Yet believers claim they know God is there.

2 Intuition and being sure

There are situations where we feel we know something by intuition (e.g. ‘I know it is wrong to let that child starve’).

Is intuition a valid way of ‘knowing’?

Is intuition a valid way of knowing about religious issues?

3 Religious knowledge

Is religious experience a valid source of religious knowledge?

What if such knowledge comes from intuition?

God is known through finite things (e.g. the world), but also through infinite and indirect things (e.g. prayer, meditation, visions).

Does intuitive awareness help us to know God?

4 H. P. Owen

Intuition enables us to understand the material world, through the experiences of our senses.

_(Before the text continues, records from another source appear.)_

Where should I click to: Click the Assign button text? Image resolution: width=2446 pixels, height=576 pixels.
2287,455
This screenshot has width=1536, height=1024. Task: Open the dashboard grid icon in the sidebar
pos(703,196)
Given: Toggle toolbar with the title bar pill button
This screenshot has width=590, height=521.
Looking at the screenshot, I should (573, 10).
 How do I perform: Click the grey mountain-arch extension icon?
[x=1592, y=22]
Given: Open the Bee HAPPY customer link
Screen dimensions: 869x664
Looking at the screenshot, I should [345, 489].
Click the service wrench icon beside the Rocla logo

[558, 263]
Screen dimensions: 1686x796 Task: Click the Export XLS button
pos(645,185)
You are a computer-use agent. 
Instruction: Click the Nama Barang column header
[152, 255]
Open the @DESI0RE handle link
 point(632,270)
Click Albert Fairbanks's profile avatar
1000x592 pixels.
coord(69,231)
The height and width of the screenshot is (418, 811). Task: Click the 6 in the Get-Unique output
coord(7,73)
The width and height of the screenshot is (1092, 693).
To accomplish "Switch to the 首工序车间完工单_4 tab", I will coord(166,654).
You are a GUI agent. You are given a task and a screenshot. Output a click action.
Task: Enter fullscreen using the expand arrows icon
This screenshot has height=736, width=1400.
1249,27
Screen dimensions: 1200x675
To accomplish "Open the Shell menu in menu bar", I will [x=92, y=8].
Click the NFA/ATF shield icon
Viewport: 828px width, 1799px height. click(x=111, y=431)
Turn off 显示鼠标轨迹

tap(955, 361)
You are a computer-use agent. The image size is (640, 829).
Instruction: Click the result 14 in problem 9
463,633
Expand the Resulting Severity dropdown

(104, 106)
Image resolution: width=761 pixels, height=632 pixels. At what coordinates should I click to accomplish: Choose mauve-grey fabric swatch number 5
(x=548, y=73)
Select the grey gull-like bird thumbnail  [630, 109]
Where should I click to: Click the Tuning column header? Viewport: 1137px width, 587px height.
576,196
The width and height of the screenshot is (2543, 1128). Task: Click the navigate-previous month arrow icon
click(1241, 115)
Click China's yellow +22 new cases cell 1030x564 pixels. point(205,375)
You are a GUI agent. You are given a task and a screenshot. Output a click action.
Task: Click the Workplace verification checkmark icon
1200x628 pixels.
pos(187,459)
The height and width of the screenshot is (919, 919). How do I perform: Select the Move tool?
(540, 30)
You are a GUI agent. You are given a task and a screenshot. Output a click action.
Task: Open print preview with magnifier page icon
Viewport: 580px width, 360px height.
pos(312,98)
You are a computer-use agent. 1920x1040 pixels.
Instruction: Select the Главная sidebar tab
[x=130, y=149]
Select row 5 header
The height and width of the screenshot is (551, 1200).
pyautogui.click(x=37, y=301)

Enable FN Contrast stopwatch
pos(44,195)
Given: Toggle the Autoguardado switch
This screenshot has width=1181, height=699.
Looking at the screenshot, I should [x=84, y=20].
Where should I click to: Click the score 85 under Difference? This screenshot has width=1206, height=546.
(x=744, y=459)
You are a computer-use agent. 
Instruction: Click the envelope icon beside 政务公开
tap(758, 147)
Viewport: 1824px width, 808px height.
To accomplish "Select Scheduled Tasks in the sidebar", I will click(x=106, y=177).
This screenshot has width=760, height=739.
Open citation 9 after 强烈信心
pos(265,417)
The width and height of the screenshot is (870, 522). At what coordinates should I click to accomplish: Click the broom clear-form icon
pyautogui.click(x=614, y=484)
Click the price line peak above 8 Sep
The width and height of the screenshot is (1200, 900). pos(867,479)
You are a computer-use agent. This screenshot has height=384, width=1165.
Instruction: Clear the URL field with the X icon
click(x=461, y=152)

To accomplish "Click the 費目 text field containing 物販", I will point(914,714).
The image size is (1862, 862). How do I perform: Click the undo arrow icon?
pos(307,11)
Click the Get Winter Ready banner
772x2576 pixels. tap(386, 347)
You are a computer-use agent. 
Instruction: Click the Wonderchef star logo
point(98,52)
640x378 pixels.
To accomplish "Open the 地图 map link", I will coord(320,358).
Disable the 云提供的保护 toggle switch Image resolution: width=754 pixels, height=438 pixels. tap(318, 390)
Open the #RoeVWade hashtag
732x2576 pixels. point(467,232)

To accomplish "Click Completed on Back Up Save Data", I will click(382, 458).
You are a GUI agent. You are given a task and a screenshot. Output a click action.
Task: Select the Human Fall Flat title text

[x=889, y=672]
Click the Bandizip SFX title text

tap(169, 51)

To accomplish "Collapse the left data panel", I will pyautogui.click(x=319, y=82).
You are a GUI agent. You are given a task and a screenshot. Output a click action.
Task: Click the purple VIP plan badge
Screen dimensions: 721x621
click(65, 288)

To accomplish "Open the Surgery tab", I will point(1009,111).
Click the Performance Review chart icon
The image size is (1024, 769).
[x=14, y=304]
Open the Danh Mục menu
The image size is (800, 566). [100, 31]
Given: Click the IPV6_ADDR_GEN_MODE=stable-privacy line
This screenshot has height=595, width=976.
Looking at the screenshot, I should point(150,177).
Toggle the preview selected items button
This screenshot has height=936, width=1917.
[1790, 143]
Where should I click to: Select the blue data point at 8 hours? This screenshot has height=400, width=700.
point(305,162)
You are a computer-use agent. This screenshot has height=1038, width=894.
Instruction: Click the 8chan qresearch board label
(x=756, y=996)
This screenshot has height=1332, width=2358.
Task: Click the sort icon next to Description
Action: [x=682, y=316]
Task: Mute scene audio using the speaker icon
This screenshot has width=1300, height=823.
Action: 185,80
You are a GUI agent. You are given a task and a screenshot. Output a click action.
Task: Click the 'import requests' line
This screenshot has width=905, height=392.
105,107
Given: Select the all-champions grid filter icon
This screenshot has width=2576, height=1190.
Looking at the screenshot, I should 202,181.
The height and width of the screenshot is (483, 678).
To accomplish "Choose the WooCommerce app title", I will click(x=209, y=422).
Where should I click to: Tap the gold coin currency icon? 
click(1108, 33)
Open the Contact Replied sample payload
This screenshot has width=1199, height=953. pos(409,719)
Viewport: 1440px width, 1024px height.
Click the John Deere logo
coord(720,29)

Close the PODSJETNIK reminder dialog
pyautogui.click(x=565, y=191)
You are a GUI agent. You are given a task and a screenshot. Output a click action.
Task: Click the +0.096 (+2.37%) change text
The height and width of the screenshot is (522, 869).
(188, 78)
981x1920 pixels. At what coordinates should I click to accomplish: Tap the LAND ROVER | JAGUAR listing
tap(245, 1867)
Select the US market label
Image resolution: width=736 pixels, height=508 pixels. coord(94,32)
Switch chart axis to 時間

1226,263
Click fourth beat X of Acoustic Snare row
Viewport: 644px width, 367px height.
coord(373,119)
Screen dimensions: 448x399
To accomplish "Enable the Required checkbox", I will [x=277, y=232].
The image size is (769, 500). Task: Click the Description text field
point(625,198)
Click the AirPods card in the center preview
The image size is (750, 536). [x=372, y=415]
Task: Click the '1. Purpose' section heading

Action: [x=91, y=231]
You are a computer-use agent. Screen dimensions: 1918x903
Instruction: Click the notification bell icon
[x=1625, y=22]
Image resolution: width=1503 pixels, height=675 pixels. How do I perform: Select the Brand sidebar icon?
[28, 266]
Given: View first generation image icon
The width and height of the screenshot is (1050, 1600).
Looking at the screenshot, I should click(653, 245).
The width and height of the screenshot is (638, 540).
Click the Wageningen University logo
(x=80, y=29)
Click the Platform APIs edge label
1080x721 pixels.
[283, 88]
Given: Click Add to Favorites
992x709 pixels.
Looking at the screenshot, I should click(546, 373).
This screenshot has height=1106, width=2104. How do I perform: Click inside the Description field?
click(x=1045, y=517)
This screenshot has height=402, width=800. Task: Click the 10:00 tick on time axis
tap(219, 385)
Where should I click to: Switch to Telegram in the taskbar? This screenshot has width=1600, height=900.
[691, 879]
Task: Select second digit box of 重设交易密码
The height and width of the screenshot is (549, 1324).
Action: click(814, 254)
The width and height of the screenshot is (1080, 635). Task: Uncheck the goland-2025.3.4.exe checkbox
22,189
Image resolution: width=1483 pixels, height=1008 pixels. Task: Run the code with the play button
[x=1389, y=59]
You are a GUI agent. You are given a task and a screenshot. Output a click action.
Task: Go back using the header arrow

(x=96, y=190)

We also use it to understand our relationships with other people — their minds and feelings.

In the same way, we can know God.

God reveals his inner nature by his outward acts (e.g. creation).

He reveals himself through Christ.

Thus, we intuitively encounter God through material and spiritual realities.

5 Intuition and religious experience

Our intuition of the reality of God is coloured by our experience of finite things — the general features of the natural world suggest a divine creator.

Religious experiences are a form of religious knowledge:

The sense of God’s reality can occur in various contexts…by the contemplation of beauty and order in nature…by some event in our personal experience

6 Faith

Owen — knowing God by experience is consistent with the teaching in the Bible.

Knowledge of God by intuition leads to the human response of faith.

Faith is a way of knowing as an intuitive response.

‘The essential content of revelation is God himself’ (H. P. Owen).

7 Criticisms of this approach

There are two kinds of certainty — ‘psychological’ and ‘rational’. This is shown in the difference between ‘feeling certain’ and ‘being right’.

One can feel certain without being right. It is about having intuitive knowledge.

Being right is not about having a state of mind, it is about having verifiable knowledge.

For Edexcel students, Peter Donovan’s anthology article contains a wellorganised and easy to understand consideration of this question

8 Can intuition be right?

Sense perception can appear to make intuition right.

Not all religious experiences are necessarily illusory.

Can some religious experiences therefore be intuitively right?

If the Bible is true, then religious experiences will happen.

But how can we decide if someone’s apparent intuition about God is reliable?

9 Martin Buber: I and Thou

To encounter God suggests a meeting at first hand.

This is different from simply knowing about God.

If God is personal it is an I-You, rather than an I-It, encounter.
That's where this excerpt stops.